When we come to the preface of Christianity and Western Thought, Volume 2, we find a brief explanation of how Brown had given up on the project and handed it off to two able young scholars, Wilkens and Padgett. (At that time they were both teaching at Azusa Pacific University, just down the road from Brown at Fuller Seminary. And Wilkens had been Brown’s doctoral student.) The volume has a nice endorsement from Brown:
The Protestant Reformation of the sixteenth century changed the shape and character of the church for all time. The Enlightenment and its nineteenth-century aftermath did the same for the modern world. We cannot understand contemporary culture, values and ways of thinking and their impact on Christianity without an appreciation of what has gone before. Steve Wilkens and Alan Padgett have performed an important service in exploring the interface between the driving ideas of the nineteenth century and Christian thought. They are uniquely qualified for this task. Steve is a trained theologian with an interest in philosophy. Alan is a trained philosopher with an interest in theology. Between them they have produced a judicious, balanced and well-documented survey of European and North American thought that will serve students and teachers alike. Their work has no rivals in this field.
Over the past eight or nine years we have repeatedly been asked when volume three would be published. “It’s coming,” we’d say. Well, it’s here! The first two volumes have been widely used as textbooks in philosophy and theology courses, and we expect nothing less of volume three.
I received my copy several days ago, and I’ve been dipping into it here and there whenever I get a chance. I’ve already enjoyed a judicious treatment of Bultmann. And this morning I found that their discussion of the early Wittgenstein goes well with oatmeal and peach.

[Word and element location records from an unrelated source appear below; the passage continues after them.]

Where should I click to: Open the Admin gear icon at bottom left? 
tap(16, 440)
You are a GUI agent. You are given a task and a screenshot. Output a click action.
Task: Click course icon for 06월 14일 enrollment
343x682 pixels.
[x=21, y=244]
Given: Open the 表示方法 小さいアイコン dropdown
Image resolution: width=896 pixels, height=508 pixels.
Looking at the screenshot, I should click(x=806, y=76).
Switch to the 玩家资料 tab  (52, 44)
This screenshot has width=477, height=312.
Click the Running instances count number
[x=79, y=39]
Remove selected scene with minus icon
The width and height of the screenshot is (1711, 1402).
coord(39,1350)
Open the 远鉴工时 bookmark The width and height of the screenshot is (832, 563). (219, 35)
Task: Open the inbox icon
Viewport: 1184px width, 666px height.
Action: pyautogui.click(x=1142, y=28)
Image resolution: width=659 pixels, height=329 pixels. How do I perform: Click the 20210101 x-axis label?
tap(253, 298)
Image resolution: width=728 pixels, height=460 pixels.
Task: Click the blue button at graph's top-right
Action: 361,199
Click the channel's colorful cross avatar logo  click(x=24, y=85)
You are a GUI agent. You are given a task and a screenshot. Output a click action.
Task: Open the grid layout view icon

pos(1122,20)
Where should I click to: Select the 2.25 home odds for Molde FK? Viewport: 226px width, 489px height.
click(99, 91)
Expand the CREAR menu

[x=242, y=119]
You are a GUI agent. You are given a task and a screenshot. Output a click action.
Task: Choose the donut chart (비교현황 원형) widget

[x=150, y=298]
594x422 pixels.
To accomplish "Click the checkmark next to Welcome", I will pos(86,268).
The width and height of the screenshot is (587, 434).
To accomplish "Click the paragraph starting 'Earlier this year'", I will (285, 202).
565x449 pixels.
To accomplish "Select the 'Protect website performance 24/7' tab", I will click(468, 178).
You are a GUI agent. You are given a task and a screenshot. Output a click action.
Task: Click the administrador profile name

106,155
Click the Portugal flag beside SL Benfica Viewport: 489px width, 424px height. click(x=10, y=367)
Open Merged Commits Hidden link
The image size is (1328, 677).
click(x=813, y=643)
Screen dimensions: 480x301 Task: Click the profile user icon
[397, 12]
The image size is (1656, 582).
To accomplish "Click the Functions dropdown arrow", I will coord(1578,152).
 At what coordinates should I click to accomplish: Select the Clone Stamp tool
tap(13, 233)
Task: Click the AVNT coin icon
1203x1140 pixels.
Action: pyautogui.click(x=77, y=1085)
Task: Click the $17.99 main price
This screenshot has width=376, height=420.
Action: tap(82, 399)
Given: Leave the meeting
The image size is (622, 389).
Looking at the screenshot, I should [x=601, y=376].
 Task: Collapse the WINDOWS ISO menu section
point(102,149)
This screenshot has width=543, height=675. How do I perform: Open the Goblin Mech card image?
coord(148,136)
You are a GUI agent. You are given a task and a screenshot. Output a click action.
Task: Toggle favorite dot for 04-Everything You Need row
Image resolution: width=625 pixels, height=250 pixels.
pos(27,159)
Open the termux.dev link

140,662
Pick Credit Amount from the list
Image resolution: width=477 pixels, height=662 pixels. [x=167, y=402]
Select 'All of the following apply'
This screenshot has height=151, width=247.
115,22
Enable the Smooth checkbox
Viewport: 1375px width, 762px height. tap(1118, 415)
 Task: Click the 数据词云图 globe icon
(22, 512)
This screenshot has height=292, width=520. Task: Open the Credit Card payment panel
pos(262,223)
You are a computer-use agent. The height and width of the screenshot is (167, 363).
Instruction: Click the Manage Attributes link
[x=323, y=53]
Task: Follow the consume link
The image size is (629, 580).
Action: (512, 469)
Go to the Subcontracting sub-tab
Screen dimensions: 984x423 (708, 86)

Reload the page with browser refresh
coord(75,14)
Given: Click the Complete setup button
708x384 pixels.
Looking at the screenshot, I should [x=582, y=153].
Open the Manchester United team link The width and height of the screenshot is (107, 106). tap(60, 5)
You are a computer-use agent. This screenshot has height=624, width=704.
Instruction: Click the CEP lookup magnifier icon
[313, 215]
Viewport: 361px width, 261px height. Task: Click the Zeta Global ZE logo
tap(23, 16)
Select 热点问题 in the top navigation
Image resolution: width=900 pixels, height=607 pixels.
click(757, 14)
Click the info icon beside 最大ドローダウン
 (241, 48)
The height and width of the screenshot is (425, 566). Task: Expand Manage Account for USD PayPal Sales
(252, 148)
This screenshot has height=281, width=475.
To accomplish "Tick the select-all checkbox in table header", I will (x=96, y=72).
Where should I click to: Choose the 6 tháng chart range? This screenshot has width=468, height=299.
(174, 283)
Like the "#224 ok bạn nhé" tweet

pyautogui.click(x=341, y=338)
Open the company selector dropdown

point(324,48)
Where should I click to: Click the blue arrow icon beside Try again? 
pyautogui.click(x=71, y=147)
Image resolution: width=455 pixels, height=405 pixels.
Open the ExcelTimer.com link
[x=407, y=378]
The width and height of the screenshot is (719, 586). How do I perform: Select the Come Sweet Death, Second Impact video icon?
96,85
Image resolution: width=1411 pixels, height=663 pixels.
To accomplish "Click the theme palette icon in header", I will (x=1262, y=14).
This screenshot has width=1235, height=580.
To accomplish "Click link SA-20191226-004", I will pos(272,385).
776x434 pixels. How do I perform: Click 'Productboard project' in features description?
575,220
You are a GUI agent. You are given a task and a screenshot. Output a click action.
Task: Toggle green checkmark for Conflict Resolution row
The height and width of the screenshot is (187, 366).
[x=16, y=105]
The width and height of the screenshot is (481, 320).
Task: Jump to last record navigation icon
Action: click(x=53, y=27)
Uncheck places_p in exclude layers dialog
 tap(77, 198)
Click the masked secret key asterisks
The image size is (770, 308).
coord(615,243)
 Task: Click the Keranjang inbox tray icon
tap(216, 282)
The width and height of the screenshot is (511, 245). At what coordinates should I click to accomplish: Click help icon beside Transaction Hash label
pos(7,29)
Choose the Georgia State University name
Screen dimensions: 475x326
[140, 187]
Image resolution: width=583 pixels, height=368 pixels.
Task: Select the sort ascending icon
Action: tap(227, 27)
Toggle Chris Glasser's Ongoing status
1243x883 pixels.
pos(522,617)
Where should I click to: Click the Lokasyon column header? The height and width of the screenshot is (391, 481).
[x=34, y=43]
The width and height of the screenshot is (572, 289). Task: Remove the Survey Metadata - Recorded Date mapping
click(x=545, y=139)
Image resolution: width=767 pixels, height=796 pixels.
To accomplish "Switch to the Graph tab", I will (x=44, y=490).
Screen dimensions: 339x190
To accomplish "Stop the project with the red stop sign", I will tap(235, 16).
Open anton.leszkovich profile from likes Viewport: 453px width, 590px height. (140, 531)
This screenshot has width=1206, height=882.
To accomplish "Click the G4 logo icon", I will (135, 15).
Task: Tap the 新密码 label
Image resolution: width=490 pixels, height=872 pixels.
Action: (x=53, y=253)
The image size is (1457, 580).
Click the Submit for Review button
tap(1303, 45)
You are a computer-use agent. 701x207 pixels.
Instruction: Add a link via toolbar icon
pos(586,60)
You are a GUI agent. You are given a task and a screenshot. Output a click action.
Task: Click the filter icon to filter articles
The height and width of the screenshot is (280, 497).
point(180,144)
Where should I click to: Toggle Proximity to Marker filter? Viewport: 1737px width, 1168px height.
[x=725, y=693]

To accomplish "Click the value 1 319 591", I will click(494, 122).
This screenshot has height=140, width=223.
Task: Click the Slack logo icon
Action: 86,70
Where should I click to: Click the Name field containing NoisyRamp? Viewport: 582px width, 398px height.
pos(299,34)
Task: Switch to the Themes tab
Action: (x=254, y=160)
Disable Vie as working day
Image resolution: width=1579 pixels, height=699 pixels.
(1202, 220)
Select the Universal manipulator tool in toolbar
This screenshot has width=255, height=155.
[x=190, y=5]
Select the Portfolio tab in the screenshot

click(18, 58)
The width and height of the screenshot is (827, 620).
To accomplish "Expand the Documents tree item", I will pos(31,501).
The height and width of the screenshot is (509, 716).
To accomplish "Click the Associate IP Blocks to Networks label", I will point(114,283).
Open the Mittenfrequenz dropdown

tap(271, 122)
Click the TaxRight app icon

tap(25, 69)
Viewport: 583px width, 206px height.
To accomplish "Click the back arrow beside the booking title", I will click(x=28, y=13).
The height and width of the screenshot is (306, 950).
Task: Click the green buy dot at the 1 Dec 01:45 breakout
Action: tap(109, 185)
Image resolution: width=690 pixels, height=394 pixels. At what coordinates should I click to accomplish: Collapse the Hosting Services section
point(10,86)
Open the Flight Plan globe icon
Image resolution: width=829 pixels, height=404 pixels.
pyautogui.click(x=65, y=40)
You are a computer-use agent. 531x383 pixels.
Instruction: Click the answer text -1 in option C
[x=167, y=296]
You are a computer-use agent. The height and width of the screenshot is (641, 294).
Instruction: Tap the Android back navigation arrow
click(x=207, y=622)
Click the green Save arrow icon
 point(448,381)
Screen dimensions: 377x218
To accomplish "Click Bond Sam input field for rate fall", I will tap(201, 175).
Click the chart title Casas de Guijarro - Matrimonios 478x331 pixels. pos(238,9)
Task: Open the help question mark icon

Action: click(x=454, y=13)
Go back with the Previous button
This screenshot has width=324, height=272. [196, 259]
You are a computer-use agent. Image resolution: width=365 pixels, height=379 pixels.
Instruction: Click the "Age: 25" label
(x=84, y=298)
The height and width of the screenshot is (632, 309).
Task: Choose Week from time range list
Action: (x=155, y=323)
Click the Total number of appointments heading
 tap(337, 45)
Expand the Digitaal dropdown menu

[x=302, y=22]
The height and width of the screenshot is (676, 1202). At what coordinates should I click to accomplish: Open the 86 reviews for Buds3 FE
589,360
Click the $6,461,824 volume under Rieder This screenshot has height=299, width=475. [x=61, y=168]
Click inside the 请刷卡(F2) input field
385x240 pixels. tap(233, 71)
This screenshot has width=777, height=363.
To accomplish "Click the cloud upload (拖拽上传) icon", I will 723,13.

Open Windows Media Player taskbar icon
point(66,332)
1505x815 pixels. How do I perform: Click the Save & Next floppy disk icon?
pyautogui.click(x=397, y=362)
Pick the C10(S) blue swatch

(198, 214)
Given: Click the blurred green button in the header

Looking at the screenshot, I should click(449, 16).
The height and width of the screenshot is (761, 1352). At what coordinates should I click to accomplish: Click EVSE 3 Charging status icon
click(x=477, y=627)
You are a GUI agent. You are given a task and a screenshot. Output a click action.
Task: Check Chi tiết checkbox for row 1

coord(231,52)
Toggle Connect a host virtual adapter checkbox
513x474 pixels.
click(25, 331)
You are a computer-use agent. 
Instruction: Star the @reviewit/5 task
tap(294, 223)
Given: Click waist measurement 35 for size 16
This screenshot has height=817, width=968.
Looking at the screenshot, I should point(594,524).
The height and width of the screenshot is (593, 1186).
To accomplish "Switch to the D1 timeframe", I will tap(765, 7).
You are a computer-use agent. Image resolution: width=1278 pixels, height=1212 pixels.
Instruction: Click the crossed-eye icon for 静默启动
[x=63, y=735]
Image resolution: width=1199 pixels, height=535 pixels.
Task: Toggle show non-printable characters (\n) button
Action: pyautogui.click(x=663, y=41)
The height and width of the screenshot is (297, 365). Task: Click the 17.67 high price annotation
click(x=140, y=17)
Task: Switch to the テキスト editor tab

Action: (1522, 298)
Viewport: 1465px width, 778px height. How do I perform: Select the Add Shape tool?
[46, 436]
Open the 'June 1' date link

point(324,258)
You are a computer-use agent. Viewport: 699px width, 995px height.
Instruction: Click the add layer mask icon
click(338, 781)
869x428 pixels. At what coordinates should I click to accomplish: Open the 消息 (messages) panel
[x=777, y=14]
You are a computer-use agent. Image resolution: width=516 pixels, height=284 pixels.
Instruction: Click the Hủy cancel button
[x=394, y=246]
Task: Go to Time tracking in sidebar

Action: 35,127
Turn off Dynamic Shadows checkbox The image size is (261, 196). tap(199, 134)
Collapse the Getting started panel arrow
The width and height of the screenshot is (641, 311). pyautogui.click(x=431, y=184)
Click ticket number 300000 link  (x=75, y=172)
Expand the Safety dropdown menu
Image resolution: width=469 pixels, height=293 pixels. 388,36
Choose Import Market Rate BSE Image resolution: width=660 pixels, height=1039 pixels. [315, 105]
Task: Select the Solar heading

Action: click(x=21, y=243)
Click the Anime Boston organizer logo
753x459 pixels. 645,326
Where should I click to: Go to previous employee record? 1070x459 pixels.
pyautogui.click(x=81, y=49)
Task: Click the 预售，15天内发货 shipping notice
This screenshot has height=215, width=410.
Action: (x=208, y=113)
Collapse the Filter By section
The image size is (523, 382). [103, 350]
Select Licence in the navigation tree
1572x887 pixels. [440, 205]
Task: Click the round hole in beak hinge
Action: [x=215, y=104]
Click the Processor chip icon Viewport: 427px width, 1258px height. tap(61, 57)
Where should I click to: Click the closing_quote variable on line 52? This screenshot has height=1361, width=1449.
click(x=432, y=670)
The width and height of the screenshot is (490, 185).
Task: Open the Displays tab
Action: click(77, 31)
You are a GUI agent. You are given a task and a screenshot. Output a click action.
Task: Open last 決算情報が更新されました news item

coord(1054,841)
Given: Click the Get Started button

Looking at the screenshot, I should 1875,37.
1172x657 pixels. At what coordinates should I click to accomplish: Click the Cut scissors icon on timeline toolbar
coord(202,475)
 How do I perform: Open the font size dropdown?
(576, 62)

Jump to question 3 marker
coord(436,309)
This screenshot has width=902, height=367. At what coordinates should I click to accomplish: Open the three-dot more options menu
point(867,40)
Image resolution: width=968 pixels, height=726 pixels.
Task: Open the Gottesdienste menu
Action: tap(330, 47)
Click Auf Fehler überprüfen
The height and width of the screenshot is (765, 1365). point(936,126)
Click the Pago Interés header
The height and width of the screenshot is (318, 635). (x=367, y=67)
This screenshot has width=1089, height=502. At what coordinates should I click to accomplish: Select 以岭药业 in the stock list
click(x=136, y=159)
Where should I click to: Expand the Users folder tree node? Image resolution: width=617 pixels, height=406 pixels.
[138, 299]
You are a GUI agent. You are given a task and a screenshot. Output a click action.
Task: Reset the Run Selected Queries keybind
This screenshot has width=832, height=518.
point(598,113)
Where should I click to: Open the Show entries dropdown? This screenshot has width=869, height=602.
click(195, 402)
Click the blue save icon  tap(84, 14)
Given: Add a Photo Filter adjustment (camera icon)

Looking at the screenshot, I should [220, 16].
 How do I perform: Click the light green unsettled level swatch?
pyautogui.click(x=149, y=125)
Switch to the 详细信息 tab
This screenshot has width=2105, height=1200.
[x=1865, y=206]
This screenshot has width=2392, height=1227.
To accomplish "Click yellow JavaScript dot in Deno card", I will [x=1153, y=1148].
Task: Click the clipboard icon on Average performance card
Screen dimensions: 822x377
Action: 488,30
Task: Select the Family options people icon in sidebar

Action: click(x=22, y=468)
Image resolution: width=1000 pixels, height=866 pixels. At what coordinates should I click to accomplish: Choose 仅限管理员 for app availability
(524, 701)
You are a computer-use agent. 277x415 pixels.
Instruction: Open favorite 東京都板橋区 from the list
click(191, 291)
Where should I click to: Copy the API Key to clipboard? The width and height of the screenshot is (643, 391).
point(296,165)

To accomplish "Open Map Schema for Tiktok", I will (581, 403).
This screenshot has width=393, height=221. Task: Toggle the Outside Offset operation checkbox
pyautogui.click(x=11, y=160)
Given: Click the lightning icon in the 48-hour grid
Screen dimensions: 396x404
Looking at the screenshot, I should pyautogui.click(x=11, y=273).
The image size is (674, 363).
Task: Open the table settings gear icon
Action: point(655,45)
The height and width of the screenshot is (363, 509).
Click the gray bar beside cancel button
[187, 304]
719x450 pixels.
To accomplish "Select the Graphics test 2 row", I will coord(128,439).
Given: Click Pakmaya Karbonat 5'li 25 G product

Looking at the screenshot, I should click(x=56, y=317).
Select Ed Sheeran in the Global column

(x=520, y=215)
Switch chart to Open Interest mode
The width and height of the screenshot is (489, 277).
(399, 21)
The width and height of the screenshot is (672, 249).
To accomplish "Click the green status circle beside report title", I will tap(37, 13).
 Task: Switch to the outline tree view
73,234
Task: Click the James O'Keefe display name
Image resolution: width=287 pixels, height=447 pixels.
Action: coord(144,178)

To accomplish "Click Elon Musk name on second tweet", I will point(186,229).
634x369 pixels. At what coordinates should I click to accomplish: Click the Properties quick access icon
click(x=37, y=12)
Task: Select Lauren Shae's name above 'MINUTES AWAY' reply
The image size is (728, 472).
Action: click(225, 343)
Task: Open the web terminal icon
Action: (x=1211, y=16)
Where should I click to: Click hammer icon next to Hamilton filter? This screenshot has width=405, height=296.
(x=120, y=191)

This is exactly the kind of book that any academically minded person—whether philosophy or theology is their field or not—will value. Bruce Ellis Benson’s blurb says it well:
Covering the twentieth century’s major figures and movements in philosophy and theology in one volume is truly a feat! That the authors have managed to narrate the history of both analytic and continental varieties of thought in an engaging and lively way is even more impressive. But what is perhaps more remarkable is how judicious and measured the authors have been in their appraisals of the respective figures and movements. The result is a most welcome achievement.
Hey, good things take time. First the acorn, then the spreading oak forty years on.
Posted by Dan Reid
at September 18, 2009 12:12 PM
Thanks for this retrospective, Dan. I studied with Colin Brown at Fuller, and love the man, and this book (the first edition) particularly. It made philosophy approachable . . . and, like his classes, made me want to go back and read some of the classic, formative works.
And I agree with you: his introduction is just a delight.
(By the way, I just received an email from Fuller saying that Colin's wife Olive, who served as reference librarian at Fuller for 22 years, died on September 6. What a kind, intelligent women she was.)